In special forces culture, the nickname sticks. Jon Hawkins got "Irish" from his origins - born and raised in Ireland and Southern Africa before migrating to Australia at 18. The nickname traveled with him through RAEME postings, through SAS selection in 1996, through Afghanistan and the Solomon Islands and Timor Leste. By the time he left the army in 2012, "Irish" was who he was.
What the military gave him wasn't just combat readiness. It gave him a way of thinking about organisations: you need mission clarity, capable people, lean processes, and values everyone actually lives. When he left the ADF after commanding the Special Operations Task Group, he didn't go looking for a corporate job. He went home and started building the company he wished existed.
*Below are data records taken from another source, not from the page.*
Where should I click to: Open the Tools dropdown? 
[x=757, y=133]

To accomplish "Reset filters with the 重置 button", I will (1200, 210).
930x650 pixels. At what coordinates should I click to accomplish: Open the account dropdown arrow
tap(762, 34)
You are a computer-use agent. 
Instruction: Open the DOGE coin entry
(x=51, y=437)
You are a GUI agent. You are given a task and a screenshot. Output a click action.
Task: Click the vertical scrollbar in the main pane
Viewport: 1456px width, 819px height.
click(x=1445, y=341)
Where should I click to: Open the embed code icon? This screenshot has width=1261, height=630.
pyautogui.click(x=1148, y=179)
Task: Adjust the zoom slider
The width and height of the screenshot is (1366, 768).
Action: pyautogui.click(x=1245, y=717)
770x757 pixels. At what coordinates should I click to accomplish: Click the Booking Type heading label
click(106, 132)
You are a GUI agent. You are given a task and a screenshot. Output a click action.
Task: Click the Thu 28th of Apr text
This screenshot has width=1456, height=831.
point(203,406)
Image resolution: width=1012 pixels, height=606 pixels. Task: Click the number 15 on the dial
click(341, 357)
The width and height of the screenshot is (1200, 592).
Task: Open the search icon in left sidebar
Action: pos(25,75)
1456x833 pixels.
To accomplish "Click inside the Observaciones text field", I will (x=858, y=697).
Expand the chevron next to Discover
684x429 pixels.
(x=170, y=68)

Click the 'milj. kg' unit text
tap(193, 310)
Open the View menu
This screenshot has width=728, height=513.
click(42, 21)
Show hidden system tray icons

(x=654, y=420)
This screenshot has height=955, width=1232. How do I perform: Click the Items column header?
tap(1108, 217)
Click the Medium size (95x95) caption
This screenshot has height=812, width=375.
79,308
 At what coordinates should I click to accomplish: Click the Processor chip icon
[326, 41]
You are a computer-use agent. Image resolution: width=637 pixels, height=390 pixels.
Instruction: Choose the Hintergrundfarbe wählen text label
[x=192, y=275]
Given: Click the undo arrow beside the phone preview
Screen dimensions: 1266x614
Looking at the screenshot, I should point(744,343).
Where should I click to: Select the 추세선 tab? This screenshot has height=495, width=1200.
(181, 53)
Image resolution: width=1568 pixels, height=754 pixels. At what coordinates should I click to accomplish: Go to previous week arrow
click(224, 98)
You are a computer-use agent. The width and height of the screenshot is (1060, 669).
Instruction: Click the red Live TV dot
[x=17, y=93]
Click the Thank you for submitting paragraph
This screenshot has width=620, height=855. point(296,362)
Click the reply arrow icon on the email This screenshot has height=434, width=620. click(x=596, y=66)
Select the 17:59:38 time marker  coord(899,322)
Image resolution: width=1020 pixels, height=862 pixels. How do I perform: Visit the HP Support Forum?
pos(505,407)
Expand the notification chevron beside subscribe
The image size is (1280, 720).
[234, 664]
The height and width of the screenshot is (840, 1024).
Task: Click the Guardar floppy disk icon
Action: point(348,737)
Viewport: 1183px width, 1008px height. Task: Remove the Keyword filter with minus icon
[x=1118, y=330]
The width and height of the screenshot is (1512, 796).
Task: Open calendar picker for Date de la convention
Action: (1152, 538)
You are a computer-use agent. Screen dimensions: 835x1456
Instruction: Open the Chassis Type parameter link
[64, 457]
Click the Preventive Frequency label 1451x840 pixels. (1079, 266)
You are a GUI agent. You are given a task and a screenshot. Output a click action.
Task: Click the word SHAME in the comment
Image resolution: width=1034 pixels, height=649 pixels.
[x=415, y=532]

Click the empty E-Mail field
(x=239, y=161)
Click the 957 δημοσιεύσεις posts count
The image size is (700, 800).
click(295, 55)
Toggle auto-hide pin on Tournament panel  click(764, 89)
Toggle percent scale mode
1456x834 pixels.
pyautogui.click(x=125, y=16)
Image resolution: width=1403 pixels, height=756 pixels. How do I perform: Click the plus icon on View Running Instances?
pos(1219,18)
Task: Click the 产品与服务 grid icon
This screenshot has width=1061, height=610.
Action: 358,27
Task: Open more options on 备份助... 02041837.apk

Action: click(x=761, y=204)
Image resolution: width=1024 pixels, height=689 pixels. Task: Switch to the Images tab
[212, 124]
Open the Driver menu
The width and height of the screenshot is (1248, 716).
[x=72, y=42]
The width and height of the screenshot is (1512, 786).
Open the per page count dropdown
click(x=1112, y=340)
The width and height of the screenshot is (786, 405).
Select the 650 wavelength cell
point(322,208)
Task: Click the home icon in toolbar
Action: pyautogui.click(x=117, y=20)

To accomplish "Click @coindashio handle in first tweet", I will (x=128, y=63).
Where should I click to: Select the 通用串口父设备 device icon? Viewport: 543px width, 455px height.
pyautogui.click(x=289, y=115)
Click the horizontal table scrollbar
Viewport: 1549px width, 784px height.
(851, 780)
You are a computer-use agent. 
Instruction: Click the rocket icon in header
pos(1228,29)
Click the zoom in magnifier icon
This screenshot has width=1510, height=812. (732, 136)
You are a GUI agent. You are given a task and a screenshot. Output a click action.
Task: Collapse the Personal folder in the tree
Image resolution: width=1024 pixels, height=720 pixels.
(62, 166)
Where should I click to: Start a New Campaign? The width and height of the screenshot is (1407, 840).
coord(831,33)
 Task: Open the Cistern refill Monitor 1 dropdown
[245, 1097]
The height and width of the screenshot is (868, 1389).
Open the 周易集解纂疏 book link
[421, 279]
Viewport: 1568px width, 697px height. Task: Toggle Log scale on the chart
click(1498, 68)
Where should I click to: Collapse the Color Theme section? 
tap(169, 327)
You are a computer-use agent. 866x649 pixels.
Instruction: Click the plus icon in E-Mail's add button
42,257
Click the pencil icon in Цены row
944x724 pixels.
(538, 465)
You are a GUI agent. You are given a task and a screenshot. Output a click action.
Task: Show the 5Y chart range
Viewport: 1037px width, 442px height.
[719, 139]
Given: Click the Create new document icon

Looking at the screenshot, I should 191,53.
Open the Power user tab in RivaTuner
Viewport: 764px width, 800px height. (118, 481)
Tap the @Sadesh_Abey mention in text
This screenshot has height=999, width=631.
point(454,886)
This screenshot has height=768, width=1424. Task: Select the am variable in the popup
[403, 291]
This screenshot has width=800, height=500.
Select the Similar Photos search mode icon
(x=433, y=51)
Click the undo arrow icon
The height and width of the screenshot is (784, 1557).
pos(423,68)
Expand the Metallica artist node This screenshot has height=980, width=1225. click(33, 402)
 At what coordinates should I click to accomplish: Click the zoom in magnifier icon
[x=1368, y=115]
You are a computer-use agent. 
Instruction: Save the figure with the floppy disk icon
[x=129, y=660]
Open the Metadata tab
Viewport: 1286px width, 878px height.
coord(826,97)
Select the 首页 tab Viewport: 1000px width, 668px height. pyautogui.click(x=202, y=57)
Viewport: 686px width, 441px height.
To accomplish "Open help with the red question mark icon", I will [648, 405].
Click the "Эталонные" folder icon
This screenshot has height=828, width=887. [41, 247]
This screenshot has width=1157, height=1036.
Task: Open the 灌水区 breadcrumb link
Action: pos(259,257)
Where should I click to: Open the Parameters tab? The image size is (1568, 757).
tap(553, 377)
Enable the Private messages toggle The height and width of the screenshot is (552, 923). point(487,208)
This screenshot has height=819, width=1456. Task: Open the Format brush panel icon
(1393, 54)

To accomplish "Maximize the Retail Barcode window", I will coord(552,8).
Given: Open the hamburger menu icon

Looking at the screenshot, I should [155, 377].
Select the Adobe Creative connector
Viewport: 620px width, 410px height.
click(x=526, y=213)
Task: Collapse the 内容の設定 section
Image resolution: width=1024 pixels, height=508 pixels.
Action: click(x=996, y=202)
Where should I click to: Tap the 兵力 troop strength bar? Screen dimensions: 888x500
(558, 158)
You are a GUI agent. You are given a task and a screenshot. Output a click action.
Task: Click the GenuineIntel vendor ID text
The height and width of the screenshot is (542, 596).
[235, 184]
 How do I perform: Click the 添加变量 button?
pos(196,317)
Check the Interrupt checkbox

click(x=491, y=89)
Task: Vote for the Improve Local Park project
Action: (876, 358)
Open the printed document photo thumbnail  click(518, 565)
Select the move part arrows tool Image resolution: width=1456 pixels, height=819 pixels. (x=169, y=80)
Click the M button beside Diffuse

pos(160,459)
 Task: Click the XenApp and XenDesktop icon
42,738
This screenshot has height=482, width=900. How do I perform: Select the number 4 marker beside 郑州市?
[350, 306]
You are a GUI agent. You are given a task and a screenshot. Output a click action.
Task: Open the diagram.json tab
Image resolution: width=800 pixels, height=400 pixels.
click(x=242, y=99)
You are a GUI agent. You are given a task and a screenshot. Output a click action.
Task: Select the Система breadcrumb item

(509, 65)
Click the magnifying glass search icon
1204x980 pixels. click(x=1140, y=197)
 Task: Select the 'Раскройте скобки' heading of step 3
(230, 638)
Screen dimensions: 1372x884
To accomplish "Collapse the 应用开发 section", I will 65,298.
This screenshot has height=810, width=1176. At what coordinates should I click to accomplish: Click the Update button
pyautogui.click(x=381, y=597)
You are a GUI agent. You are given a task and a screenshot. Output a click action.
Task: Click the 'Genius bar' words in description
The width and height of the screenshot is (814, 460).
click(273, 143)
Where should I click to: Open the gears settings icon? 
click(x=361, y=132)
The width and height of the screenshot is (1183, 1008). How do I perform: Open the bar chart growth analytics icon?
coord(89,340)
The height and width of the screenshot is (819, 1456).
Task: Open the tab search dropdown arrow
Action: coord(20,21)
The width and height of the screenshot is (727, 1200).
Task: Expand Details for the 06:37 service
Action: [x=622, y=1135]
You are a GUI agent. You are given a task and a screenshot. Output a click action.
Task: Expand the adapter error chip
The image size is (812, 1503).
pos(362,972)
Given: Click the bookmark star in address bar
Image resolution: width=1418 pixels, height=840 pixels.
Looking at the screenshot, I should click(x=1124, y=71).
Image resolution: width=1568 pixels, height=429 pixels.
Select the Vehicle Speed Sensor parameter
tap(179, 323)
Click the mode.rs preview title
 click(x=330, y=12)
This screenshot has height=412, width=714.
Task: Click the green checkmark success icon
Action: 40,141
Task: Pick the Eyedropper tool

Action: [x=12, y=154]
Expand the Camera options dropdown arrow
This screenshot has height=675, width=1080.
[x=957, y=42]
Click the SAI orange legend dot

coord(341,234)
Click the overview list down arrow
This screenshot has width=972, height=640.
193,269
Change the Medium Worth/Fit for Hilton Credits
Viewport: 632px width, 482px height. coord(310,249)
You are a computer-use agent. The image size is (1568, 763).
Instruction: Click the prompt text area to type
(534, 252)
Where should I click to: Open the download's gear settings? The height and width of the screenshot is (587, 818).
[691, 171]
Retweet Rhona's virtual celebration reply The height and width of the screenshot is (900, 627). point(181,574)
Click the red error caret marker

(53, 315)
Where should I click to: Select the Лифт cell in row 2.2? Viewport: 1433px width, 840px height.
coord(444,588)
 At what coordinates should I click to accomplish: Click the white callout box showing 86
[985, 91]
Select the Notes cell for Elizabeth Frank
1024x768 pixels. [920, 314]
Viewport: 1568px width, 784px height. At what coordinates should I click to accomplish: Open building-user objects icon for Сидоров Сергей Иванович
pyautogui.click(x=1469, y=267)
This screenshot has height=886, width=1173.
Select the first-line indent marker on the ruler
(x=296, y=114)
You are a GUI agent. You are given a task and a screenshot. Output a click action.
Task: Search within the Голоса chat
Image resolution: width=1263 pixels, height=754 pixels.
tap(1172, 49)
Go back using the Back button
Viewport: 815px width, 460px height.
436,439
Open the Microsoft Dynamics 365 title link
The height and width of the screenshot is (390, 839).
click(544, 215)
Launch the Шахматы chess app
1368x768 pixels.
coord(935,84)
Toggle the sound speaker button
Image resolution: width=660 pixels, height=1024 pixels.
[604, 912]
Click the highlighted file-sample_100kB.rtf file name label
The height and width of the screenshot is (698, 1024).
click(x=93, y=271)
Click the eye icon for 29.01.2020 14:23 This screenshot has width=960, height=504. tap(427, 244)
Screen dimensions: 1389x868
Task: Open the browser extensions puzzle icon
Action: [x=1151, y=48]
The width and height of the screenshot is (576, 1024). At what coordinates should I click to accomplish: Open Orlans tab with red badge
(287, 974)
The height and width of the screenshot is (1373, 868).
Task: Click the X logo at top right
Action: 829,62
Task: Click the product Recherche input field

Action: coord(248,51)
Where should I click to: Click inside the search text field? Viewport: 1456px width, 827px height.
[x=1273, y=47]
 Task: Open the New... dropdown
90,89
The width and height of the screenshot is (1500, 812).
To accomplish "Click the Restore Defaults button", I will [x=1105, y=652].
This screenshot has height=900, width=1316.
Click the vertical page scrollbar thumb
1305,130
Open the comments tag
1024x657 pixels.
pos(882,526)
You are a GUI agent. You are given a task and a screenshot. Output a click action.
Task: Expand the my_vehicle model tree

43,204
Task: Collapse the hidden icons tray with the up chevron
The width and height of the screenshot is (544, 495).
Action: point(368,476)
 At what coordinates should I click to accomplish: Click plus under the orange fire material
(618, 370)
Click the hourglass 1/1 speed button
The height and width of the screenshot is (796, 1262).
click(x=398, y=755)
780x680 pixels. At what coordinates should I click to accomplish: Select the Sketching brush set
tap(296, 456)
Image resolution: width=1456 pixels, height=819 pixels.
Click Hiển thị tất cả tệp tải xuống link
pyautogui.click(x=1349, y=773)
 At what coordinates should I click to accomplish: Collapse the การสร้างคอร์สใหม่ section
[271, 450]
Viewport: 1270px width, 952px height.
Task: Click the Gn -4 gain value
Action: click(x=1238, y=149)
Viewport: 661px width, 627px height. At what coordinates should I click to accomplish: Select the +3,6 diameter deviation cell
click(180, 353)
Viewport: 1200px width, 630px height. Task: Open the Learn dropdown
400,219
The founding premise of Omni was deliberately provocative: the private sector can deliver national security outcomes more cost-effectively and with more agility than traditional government approaches. But only if it's genuinely Australian - not a local subsidiary reporting to a foreign parent, not a company where IP and decisions flow offshore.
Hawkins formalised this belief into what he calls the OOC standard: Ownership, Operations, and Capability. He argues that true sovereignty requires companies headquartered in Australia, with Australian decision-making and Australian expertise. It's not protectionism - it's risk management. COVID-19 taught the world what disrupted supply chains look like. In defence, those disruptions are existential.